Connie and Kate bond at a local bar when the conversation drifts to Kate's feelings of loneliness with Roman despite their wealth. Later, just at the peak of tension between families, Roman tells of the time at his and Kate's wedding when he overheard a conversation between Chet and their father-in-law describing how they think Roman is a crooked businessman. Roman then tells Chet why he came up to visit: to offer Chet a $25,000 investment opportunity. Feeling guilty from the wedding story, Chet is initially reluctant, but eventually agrees to write Roman a check for the whole amount.

The families say their goodbyes and Roman and his family head back to Chicago. On the car ride home, Kate praises Roman for including Chet in the investment, noting that $25,000 is a lot of money for Chet's family to part with.
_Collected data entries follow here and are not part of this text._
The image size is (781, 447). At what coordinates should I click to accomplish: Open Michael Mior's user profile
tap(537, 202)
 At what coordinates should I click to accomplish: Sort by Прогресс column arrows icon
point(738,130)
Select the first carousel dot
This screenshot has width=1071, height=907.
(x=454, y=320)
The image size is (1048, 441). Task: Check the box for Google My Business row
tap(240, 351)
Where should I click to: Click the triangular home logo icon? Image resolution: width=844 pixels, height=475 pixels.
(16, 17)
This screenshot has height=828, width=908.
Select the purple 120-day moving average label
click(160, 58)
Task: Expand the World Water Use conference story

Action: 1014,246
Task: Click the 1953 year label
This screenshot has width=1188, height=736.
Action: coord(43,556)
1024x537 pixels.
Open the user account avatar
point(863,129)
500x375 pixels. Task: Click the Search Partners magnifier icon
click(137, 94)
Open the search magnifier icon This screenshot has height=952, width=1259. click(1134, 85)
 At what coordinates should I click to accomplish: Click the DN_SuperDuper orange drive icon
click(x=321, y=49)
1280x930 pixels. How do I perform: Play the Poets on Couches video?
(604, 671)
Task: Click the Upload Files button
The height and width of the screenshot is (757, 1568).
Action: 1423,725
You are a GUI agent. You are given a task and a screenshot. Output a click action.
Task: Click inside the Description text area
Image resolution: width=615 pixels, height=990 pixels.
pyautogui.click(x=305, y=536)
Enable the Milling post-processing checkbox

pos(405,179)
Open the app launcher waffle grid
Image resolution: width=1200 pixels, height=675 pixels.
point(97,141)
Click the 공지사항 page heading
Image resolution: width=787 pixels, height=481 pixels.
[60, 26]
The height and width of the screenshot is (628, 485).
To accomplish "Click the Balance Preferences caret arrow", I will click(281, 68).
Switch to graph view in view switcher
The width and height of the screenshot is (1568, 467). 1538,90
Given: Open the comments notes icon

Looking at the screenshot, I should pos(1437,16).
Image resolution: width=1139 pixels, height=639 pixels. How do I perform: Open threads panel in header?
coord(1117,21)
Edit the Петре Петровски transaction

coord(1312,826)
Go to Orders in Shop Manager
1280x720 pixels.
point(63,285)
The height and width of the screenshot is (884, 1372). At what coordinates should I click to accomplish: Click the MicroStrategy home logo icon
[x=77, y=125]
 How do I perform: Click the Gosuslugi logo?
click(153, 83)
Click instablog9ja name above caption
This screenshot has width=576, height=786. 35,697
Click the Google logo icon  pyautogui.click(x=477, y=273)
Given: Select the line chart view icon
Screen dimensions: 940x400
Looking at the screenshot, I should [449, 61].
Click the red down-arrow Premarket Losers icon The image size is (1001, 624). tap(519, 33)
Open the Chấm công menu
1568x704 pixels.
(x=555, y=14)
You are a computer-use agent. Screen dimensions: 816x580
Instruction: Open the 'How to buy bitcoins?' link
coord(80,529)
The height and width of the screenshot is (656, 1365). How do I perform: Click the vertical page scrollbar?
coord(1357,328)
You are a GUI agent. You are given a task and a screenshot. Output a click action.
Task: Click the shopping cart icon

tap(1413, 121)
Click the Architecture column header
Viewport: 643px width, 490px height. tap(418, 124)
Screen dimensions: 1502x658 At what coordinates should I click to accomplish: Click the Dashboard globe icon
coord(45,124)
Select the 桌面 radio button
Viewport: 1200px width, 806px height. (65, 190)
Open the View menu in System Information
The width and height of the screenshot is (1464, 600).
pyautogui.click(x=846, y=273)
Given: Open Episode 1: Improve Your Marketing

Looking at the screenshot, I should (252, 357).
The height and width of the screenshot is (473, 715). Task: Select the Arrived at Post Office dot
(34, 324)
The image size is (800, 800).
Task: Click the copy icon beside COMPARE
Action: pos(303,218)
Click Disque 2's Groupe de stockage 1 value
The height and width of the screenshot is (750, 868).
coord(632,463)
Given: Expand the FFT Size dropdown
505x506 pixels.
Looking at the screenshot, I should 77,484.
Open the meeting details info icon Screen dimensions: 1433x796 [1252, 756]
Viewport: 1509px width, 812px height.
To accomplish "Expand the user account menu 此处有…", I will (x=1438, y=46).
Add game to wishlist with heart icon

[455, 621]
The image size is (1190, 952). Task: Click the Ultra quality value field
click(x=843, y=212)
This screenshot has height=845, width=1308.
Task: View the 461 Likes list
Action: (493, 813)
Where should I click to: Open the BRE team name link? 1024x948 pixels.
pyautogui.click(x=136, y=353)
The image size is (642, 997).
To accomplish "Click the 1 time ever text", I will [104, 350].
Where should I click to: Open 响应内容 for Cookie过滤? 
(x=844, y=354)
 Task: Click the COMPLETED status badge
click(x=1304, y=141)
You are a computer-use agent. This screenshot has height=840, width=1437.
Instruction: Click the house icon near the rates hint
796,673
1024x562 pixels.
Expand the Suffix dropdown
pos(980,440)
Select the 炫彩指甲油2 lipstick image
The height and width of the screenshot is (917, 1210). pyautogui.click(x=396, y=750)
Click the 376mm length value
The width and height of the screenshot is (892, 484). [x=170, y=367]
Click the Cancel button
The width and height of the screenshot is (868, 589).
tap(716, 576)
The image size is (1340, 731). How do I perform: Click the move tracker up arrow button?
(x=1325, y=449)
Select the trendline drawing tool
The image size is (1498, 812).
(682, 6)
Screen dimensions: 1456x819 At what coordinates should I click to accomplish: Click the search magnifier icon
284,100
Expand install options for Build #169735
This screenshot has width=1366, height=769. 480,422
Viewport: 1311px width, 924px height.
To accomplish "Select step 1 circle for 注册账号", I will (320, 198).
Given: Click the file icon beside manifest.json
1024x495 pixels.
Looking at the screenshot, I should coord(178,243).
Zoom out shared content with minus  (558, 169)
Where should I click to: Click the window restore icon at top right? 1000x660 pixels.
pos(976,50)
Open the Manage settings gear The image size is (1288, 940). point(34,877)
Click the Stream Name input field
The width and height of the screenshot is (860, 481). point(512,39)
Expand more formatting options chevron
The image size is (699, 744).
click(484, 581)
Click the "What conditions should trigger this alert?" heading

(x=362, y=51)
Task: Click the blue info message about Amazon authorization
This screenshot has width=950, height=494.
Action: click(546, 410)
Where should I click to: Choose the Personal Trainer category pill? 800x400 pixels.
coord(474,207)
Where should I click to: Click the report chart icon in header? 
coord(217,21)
Now feeling guilty himself, Roman halts the car and returns to the cabin.

Upon his return, Roman confesses that the story about the wedding conversation never happened and that he is broke from some failed investments. His true intention for coming up to the lake was to solicit money from Chet to financially recover.

During a thunderstorm, Kate discovers the twins have gone missing. Chet and Roman find them at the bottom of an old mine shaft, but the claustrophobic Roman is afraid to descend into the tiny space. After some encouragement from Chet, Roman reluctantly climbs down into the mine, while Chet searches for a rope to pull them out. Upon realizing that the mine is stocked with old dynamite, Roman takes his daughters and escapes the shaft on his own.

Upon returning with the rope, Chet is horrified to discover the "Bald-Headed Bear" lurking in the mine. It chases him back to the cabin, smashes through the door, and rampages through the house. Wally bursts in with a loaded shotgun lamp while Roman tries to hold off the animal with a fireplace poker and an oar. Chet takes the shotgun lamp and shoots the bear, blowing the fur off its rear. Roaring in pain, the bear runs out of the house.

The next morning, the families part on amicable terms. Cammie accepts Buck's apologies and they end their brief romance. To Chet's dismay, Connie reveals that she invited the Craigs to stay with them until they can recover. The Ripleys return to Chicago as Chet plans to beat Roman to their house.

During the credits, a deleted scene shows Chet, Connie, Roman, Kate, and Wally in a bar dancing to "Land of a Thousand Dances".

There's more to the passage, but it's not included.